(WHAT NEEDS TO BE DONE) Draw out every line with the word "computer" from the listing below.

(DATA)
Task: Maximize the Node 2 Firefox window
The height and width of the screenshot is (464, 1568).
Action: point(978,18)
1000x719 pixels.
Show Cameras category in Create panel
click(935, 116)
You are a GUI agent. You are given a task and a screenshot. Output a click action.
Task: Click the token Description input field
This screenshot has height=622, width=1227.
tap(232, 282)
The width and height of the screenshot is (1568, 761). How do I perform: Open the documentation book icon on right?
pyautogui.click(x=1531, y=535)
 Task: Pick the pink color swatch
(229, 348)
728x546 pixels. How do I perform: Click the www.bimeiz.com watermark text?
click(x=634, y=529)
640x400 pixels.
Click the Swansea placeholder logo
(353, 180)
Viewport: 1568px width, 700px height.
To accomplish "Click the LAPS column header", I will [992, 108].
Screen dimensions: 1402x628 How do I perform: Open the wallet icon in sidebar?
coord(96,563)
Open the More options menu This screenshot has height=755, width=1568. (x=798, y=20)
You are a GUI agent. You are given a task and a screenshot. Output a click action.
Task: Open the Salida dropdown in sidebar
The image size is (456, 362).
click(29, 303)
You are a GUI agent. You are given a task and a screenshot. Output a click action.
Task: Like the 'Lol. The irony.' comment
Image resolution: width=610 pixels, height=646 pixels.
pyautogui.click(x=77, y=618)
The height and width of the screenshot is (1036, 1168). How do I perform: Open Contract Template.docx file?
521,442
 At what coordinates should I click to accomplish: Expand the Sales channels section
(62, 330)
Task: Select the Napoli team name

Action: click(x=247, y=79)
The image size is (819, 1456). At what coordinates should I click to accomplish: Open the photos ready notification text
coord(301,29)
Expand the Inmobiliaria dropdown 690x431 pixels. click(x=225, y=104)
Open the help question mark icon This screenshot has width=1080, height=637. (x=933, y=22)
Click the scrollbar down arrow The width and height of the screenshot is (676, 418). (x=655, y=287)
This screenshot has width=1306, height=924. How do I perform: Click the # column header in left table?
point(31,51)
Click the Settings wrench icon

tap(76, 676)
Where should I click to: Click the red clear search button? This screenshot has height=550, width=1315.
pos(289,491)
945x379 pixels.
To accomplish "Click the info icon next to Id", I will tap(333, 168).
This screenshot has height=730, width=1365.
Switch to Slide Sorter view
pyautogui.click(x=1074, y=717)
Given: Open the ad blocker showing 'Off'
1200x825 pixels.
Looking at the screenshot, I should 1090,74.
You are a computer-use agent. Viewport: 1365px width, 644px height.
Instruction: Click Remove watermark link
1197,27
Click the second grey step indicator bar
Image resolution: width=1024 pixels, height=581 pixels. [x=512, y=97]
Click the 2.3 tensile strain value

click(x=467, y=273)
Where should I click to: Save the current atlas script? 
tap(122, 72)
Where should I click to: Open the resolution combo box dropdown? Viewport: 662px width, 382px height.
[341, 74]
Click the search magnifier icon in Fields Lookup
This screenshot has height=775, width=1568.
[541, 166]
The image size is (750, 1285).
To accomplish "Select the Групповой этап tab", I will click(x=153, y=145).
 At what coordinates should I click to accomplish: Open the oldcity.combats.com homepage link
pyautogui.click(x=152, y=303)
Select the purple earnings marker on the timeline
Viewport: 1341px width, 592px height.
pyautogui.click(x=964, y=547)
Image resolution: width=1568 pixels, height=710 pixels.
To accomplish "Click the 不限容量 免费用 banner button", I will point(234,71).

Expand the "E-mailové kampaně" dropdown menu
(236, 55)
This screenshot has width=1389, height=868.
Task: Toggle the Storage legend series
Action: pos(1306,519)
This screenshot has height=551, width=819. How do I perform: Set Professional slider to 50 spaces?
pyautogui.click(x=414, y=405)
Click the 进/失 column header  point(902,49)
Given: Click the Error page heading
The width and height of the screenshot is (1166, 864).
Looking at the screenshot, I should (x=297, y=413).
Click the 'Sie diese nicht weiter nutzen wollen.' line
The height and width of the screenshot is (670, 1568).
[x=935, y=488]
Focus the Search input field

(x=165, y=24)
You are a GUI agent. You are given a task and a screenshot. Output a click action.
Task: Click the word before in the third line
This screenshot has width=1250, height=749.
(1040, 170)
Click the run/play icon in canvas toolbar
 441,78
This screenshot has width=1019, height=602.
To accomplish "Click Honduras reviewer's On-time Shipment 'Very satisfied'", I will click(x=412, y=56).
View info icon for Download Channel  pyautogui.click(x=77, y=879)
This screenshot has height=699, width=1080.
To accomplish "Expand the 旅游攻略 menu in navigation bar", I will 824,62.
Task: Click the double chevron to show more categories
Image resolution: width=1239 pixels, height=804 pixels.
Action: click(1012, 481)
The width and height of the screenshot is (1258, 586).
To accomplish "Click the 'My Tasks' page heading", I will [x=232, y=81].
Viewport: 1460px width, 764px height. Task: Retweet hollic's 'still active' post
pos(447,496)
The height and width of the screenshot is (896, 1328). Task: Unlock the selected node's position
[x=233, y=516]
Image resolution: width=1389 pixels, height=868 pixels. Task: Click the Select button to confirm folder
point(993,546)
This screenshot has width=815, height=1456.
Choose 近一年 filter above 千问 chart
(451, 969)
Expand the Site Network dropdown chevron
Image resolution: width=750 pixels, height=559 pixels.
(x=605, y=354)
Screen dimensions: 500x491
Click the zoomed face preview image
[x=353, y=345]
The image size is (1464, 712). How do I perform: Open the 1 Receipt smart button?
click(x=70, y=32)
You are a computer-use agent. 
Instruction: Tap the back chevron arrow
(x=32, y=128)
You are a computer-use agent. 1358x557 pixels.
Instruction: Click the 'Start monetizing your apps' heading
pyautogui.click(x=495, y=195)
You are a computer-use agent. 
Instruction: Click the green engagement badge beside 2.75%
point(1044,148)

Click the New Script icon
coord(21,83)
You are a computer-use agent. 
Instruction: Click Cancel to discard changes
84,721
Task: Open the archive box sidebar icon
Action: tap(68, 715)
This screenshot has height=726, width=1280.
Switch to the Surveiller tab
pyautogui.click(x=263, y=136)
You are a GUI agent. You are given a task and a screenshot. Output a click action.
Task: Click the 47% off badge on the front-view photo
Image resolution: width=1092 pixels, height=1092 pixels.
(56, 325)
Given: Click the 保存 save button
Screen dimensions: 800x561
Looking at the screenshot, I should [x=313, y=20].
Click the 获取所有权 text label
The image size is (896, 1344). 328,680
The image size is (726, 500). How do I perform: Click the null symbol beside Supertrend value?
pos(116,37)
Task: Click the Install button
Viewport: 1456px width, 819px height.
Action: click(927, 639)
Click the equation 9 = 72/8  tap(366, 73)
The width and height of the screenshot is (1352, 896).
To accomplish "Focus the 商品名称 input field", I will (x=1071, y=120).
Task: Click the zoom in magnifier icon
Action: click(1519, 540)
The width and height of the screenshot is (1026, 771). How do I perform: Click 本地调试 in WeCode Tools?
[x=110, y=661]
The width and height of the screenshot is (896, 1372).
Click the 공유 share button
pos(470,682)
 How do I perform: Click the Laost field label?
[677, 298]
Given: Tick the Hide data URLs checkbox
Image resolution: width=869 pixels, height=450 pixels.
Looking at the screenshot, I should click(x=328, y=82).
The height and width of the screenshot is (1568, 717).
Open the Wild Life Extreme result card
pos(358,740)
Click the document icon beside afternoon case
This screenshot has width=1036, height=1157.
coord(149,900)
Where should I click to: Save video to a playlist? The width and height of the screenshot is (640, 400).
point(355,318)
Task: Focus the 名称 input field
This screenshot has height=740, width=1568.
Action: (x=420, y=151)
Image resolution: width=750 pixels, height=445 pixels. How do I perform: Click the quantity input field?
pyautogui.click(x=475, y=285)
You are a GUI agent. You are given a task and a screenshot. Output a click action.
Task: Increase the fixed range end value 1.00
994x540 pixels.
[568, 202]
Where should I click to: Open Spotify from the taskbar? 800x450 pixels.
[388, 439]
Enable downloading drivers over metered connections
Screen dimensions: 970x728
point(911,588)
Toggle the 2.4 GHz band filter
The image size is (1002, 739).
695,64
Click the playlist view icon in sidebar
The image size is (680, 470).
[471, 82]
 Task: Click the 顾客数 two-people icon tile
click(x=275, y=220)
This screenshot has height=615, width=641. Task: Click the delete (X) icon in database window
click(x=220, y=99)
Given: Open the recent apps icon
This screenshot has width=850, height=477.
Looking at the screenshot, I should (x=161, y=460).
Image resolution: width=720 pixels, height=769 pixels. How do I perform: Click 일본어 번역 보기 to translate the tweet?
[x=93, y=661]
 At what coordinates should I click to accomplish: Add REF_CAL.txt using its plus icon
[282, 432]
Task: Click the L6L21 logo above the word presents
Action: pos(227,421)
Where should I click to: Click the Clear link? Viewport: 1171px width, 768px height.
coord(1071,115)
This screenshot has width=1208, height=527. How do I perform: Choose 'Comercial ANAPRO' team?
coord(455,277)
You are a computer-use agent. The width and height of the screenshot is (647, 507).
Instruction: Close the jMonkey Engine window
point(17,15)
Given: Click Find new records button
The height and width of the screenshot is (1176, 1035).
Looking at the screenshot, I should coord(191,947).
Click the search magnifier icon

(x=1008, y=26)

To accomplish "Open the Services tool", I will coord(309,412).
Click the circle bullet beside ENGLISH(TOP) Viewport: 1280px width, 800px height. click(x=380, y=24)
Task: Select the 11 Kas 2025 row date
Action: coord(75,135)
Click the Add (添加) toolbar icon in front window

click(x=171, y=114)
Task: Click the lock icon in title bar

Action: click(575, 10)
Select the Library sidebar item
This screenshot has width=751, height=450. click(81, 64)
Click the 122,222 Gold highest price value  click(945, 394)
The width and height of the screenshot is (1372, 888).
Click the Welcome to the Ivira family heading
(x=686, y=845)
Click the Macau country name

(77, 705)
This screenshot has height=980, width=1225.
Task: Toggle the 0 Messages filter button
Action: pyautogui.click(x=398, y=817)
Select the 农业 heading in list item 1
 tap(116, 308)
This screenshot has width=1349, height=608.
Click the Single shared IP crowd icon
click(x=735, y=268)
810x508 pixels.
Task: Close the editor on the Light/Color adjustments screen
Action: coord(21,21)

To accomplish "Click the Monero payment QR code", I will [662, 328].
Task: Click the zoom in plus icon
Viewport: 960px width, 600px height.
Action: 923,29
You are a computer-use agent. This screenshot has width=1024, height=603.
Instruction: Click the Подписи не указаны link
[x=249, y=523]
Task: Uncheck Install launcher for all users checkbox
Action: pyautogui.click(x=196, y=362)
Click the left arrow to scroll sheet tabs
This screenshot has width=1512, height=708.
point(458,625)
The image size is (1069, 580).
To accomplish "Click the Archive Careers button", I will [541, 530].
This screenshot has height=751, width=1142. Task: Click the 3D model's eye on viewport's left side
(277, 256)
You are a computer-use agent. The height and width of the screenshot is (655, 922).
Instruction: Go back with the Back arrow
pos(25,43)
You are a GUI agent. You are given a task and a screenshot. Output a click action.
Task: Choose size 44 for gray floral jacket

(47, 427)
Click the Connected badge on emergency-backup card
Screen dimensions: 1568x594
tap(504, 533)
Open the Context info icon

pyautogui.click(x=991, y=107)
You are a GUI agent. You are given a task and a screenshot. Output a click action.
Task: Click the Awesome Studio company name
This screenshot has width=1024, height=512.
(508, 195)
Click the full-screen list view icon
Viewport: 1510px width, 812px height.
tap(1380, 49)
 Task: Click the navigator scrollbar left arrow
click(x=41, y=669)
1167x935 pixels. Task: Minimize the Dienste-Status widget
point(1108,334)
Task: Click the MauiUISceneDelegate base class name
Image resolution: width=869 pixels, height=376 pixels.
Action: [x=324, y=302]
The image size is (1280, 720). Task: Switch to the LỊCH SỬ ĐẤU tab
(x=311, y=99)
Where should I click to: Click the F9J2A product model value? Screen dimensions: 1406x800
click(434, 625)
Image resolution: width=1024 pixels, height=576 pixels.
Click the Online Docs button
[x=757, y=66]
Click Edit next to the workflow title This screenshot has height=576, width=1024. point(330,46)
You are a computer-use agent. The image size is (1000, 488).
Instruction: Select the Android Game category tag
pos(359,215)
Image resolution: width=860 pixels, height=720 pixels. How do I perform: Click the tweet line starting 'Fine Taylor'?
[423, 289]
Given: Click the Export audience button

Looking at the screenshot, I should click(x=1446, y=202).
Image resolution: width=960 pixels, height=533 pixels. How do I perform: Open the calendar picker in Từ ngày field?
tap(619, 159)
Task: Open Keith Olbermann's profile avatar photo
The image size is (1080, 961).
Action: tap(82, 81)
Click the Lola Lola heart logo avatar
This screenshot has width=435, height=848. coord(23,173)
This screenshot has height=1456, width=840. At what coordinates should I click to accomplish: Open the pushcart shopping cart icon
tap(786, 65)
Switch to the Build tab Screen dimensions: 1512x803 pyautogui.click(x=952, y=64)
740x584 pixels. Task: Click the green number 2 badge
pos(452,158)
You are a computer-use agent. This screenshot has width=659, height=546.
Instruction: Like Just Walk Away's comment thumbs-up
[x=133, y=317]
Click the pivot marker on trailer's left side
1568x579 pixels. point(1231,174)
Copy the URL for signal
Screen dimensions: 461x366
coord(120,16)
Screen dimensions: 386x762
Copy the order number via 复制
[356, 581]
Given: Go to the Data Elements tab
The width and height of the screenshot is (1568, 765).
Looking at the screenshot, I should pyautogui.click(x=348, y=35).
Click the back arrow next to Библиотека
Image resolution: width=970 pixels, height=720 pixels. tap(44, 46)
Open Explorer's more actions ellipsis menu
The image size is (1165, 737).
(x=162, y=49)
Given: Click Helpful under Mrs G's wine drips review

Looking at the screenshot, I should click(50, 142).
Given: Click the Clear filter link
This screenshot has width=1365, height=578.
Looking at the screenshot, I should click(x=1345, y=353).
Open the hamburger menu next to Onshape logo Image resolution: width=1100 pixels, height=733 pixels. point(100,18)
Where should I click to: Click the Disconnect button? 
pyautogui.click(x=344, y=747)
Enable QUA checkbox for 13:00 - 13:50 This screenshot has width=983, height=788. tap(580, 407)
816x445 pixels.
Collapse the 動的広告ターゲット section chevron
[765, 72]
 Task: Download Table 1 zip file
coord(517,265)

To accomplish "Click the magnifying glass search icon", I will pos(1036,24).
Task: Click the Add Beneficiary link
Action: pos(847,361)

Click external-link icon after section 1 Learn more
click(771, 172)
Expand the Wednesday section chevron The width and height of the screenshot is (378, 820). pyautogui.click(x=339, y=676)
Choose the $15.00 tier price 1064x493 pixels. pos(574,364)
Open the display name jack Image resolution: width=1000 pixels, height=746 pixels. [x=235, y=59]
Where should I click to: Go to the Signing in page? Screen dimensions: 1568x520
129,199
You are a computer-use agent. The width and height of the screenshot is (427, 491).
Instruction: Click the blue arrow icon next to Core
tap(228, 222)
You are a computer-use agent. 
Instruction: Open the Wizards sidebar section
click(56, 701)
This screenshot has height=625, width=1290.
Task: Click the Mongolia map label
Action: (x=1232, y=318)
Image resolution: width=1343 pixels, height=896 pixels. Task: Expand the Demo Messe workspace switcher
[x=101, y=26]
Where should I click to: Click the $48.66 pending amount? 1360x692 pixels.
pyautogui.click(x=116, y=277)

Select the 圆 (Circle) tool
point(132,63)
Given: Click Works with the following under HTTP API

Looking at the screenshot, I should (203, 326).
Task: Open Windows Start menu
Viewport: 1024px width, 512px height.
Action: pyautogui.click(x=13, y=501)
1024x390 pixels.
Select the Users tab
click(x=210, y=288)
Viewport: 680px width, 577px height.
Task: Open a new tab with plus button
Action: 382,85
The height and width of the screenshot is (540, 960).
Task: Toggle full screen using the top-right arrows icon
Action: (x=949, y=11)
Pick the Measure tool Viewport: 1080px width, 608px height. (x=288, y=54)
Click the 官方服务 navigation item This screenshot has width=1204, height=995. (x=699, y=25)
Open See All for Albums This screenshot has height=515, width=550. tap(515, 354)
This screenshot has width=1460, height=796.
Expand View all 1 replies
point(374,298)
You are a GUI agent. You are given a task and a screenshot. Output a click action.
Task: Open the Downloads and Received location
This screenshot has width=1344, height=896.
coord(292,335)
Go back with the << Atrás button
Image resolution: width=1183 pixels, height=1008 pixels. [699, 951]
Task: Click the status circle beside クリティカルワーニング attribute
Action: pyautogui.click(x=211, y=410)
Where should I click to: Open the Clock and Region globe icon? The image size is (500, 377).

(EXERCISE SOLUTION)
You are a computer-use agent. Viewport: 1365px width, 644px height.
You are a computer-use agent. 
You are a computer-use agent. 1358x557 pixels.
You are a computer-use agent. 
You are a computer-use agent. 
You are a computer-use agent. The width and height of the screenshot is (647, 507).
You are a computer-use agent. This screenshot has width=1024, height=603.
You are a computer-use agent. The height and width of the screenshot is (655, 922).
You are a computer-use agent. The image size is (1000, 488).
You are a computer-use agent. This screenshot has width=659, height=546.
You are a computer-use agent. The width and height of the screenshot is (427, 491).
You are a computer-use agent. 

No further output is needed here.